_Problem to solve_:
Copy out the listing below verbatim, from the line containing "Given: Select the 每天都可投 radio option" down to the line containing "coord(120,839)", including both of those lines.

[Data on locating visible targets]
[start]

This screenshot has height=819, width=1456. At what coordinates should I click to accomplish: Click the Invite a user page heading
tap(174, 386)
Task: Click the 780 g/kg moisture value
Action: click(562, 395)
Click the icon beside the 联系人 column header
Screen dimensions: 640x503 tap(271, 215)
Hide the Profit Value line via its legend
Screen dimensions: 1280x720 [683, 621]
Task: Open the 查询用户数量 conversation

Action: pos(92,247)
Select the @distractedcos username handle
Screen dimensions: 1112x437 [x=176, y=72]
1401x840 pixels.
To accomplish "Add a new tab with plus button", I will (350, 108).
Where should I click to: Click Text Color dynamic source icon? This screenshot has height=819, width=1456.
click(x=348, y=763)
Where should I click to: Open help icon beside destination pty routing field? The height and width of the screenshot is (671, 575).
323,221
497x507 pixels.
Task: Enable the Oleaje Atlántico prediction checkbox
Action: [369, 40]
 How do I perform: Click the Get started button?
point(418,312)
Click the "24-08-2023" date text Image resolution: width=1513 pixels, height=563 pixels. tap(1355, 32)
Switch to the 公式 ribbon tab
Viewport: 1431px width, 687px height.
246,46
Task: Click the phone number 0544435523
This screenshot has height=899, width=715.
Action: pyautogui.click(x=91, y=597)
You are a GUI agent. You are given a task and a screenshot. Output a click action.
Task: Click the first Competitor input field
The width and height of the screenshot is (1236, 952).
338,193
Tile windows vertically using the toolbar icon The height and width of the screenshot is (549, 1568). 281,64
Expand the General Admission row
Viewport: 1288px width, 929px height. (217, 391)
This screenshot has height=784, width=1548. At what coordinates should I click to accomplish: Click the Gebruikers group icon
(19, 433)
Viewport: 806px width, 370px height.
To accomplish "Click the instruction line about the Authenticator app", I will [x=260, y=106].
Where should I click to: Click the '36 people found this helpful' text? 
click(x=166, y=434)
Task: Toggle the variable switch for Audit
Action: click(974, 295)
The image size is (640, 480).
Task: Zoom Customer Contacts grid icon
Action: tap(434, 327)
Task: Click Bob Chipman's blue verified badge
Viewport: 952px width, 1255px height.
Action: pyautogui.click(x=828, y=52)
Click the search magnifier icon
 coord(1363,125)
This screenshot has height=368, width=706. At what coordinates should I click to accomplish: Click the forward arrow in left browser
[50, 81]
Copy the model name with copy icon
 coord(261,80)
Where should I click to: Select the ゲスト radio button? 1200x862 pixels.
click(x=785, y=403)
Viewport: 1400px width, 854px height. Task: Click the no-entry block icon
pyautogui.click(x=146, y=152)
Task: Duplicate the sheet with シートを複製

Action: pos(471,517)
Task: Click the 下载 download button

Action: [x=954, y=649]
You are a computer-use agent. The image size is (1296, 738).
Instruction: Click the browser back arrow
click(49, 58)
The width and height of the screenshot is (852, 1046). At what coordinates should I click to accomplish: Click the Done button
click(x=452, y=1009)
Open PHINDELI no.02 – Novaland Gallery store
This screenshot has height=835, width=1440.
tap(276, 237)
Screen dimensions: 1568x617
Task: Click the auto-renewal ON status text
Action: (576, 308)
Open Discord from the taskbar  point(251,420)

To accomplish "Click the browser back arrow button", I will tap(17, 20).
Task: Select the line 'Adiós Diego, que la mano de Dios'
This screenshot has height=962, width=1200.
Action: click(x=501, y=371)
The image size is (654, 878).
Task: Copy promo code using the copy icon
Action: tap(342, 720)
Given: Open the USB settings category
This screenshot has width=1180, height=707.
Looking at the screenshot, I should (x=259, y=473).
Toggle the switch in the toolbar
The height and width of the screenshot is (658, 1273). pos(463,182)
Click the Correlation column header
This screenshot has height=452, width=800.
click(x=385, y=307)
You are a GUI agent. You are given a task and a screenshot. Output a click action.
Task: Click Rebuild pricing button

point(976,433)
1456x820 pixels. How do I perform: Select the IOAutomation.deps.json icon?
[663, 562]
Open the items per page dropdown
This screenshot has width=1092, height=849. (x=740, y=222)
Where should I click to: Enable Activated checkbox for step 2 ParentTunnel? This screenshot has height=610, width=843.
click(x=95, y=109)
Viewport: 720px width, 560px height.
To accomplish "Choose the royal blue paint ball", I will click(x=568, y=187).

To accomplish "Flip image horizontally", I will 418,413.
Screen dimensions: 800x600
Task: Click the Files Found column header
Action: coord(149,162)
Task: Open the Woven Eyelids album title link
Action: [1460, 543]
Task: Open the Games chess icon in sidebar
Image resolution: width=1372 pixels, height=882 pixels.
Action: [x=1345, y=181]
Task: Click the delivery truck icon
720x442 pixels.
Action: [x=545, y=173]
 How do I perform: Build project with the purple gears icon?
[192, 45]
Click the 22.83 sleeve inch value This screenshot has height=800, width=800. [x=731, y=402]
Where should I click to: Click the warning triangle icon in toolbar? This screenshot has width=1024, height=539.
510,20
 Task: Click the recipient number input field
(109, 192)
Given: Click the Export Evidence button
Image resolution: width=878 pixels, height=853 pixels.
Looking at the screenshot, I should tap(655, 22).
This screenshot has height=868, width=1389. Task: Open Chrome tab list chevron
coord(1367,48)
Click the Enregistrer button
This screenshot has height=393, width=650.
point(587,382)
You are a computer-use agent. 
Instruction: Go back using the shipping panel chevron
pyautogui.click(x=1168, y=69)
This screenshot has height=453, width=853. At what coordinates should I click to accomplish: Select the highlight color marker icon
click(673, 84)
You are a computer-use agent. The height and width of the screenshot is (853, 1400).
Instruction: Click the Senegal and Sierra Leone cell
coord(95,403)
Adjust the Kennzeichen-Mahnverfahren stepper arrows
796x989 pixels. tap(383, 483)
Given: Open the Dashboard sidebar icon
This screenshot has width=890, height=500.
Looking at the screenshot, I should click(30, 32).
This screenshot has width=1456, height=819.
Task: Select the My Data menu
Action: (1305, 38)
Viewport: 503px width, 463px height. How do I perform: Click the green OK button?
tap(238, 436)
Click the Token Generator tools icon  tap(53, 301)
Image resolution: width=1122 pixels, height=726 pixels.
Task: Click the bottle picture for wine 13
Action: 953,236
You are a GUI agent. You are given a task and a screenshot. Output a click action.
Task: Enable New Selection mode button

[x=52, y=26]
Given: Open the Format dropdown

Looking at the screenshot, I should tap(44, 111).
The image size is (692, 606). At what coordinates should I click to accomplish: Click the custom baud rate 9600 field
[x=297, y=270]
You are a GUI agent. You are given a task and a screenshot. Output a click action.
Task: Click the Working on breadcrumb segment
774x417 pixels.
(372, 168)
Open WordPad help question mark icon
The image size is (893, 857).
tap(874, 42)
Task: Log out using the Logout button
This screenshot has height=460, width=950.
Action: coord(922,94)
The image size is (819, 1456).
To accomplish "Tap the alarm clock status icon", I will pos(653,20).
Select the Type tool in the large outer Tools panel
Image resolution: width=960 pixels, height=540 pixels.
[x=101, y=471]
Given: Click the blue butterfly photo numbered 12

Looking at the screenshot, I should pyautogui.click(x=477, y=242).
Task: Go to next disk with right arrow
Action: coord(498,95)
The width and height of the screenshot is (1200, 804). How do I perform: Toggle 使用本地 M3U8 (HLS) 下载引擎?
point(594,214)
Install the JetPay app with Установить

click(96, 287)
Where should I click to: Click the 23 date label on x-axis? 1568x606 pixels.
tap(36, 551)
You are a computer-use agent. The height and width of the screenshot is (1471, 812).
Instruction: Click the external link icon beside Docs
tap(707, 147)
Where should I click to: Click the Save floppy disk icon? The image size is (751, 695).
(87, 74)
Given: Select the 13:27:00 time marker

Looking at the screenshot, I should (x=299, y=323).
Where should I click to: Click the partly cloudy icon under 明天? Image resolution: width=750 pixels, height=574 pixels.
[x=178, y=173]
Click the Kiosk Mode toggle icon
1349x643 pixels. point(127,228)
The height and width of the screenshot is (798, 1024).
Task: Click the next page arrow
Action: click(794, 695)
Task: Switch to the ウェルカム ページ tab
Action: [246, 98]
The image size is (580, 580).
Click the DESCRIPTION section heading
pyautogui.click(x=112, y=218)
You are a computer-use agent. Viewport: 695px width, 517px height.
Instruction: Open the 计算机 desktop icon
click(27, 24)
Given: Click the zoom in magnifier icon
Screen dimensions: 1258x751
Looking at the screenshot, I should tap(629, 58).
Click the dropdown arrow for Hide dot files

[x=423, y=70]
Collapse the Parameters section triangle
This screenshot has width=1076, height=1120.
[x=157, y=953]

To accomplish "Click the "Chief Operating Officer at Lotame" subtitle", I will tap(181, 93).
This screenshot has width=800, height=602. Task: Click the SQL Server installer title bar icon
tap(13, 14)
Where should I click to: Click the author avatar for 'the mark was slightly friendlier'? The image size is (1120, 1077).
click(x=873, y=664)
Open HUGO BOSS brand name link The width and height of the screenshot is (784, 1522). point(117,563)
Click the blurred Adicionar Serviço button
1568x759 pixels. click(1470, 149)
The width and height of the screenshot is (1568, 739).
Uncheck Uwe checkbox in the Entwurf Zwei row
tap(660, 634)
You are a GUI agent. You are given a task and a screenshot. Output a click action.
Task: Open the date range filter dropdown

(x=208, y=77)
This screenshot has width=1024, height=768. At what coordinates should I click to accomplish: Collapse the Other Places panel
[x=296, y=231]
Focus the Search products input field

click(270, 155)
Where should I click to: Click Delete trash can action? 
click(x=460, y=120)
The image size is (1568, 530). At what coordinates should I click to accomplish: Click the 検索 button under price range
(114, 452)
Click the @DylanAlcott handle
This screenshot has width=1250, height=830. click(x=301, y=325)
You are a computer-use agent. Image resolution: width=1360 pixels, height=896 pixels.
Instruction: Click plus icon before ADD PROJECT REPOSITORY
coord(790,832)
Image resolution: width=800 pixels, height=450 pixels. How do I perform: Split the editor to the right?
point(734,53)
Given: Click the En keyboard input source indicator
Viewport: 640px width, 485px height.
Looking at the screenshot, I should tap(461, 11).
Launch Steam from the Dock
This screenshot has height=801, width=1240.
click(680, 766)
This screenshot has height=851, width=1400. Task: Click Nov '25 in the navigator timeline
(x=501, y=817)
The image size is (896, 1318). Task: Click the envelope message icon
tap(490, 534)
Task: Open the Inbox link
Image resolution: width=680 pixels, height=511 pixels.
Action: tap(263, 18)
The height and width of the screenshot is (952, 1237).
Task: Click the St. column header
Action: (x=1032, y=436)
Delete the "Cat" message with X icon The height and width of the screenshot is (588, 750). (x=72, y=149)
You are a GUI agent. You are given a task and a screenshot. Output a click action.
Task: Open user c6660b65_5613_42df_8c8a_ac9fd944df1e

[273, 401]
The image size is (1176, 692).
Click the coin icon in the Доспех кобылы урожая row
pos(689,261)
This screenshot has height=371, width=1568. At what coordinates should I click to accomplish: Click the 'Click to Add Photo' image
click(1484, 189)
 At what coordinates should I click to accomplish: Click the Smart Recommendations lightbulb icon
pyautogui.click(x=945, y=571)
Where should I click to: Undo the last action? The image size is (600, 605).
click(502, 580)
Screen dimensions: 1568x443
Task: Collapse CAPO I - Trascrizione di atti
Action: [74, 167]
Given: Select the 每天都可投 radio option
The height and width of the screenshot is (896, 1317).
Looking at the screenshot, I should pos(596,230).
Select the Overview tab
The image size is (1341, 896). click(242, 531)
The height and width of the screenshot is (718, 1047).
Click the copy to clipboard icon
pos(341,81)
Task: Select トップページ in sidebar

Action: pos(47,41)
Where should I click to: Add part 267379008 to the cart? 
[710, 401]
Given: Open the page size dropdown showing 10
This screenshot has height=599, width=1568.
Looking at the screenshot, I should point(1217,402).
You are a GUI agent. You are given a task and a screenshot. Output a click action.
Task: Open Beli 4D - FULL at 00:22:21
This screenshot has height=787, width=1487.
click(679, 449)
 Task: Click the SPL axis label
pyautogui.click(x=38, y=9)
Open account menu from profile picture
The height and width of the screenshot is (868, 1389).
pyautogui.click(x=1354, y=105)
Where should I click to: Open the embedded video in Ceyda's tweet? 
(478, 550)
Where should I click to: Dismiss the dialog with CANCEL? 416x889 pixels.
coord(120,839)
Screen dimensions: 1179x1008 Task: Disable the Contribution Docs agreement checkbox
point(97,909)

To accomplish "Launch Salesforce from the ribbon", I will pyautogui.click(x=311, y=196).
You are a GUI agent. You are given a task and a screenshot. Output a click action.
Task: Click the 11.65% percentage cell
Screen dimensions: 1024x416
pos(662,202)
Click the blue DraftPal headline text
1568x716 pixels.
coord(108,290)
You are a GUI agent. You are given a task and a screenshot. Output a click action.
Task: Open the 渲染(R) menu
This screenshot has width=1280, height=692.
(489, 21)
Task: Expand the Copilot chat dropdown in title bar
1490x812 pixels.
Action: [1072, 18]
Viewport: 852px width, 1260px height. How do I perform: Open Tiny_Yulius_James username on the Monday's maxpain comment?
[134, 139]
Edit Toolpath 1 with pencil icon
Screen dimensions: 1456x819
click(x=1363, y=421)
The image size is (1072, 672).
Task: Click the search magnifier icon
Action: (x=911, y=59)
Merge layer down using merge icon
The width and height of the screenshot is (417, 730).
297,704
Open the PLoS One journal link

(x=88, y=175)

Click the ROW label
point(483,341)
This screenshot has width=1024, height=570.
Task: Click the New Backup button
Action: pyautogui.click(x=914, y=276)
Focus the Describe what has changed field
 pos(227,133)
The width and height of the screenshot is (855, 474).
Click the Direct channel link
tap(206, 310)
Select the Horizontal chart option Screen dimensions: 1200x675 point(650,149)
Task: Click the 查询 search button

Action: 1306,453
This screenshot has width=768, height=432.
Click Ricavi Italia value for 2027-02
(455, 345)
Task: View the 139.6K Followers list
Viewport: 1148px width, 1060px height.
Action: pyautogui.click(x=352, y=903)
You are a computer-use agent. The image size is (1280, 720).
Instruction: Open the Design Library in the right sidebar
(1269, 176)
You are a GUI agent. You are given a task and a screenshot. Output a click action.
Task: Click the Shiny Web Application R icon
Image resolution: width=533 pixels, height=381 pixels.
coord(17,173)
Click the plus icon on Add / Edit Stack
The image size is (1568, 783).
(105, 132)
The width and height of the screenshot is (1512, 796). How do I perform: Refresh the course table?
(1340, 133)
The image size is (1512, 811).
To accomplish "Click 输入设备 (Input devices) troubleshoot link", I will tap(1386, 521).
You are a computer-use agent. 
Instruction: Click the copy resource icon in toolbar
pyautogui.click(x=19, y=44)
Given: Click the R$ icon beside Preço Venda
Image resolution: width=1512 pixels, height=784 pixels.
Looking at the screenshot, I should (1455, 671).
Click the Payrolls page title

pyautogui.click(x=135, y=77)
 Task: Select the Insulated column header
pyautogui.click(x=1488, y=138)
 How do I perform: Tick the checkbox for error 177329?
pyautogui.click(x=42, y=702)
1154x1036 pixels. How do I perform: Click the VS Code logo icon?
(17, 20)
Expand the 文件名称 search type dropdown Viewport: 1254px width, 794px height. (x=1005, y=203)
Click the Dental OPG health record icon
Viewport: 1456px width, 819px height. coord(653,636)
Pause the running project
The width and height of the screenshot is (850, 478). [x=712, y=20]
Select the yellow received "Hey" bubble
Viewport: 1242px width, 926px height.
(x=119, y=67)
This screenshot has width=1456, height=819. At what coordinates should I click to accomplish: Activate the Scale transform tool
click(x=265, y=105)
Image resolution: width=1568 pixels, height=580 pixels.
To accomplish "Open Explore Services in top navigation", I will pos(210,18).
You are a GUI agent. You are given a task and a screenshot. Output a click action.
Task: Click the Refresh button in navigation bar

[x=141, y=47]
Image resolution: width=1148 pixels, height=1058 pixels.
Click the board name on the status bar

[end]

_Complete answer_:
Given: Select the 每天都可投 radio option
The height and width of the screenshot is (896, 1317).
Looking at the screenshot, I should pos(596,230).
Select the Overview tab
The image size is (1341, 896). click(242, 531)
The height and width of the screenshot is (718, 1047).
Click the copy to clipboard icon
pos(341,81)
Task: Select トップページ in sidebar

Action: pos(47,41)
Where should I click to: Add part 267379008 to the cart? 
[710, 401]
Given: Open the page size dropdown showing 10
This screenshot has height=599, width=1568.
Looking at the screenshot, I should point(1217,402).
You are a GUI agent. You are given a task and a screenshot. Output a click action.
Task: Open Beli 4D - FULL at 00:22:21
This screenshot has height=787, width=1487.
click(679, 449)
 Task: Click the SPL axis label
pyautogui.click(x=38, y=9)
Open account menu from profile picture
The height and width of the screenshot is (868, 1389).
pyautogui.click(x=1354, y=105)
Where should I click to: Open the embedded video in Ceyda's tweet? 
(478, 550)
Where should I click to: Dismiss the dialog with CANCEL? 416x889 pixels.
coord(120,839)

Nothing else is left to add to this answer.